DATA EXTRACTS:
↓

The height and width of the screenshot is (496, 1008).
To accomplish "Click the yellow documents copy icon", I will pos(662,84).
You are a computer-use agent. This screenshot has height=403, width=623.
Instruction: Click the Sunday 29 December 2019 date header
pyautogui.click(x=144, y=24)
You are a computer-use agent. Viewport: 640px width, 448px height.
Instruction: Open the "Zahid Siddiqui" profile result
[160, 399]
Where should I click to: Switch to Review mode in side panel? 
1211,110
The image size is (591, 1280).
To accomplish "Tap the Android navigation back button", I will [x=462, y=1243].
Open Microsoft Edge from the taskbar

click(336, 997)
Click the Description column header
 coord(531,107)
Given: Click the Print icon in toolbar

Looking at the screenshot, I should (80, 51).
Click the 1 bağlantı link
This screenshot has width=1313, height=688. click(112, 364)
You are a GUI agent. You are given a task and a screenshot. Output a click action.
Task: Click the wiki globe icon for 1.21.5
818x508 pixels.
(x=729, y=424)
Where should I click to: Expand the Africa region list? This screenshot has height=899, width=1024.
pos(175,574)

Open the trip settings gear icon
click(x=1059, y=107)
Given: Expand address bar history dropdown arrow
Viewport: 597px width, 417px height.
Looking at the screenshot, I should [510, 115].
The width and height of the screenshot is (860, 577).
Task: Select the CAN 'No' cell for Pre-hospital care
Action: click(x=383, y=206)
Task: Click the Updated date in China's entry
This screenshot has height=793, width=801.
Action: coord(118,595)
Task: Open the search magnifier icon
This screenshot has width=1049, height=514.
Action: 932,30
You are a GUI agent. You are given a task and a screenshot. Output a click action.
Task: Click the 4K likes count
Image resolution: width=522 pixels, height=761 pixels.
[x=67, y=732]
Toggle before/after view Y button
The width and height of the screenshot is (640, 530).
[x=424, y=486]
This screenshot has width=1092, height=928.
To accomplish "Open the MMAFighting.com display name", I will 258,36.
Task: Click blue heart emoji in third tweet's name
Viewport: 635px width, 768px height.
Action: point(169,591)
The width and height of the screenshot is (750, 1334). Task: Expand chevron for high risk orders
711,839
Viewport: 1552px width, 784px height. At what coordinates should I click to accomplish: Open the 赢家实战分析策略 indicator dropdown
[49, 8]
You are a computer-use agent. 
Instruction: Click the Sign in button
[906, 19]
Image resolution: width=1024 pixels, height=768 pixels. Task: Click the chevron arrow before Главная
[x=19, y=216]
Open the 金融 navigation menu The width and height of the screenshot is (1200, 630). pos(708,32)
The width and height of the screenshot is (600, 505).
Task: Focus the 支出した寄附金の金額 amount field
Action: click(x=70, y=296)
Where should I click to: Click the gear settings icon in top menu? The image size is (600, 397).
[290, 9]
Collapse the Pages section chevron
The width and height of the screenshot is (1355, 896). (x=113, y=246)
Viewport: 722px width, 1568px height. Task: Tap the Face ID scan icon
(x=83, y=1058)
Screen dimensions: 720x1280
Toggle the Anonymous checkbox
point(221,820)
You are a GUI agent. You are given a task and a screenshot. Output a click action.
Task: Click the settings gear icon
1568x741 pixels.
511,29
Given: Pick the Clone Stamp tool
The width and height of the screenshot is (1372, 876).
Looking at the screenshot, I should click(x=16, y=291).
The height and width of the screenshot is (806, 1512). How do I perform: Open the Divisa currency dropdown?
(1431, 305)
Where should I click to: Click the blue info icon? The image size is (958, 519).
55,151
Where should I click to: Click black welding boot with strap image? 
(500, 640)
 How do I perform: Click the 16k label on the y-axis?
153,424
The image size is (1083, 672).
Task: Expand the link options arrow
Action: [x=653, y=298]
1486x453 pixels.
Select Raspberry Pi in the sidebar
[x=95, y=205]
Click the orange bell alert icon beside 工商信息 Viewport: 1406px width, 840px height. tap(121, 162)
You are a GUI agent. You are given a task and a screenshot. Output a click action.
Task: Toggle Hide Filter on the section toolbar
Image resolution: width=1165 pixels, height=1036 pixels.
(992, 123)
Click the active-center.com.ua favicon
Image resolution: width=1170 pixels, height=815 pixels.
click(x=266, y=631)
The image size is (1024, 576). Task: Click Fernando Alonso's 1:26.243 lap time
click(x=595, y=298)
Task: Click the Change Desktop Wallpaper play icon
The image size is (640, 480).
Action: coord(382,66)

↑

WHAT THIS TASK INVOLVES: Within the listing above, locate the line containing "Where should I click to: Click the gear" and the line containing "Given: Pick the Clone Stamp tool". Reproduce those two lines and all lines between them exactly, with nothing added.

REPLY:
Where should I click to: Click the gear settings icon in top menu? The image size is (600, 397).
[290, 9]
Collapse the Pages section chevron
The width and height of the screenshot is (1355, 896). (x=113, y=246)
Viewport: 722px width, 1568px height. Task: Tap the Face ID scan icon
(x=83, y=1058)
Screen dimensions: 720x1280
Toggle the Anonymous checkbox
point(221,820)
You are a GUI agent. You are given a task and a screenshot. Output a click action.
Task: Click the settings gear icon
1568x741 pixels.
511,29
Given: Pick the Clone Stamp tool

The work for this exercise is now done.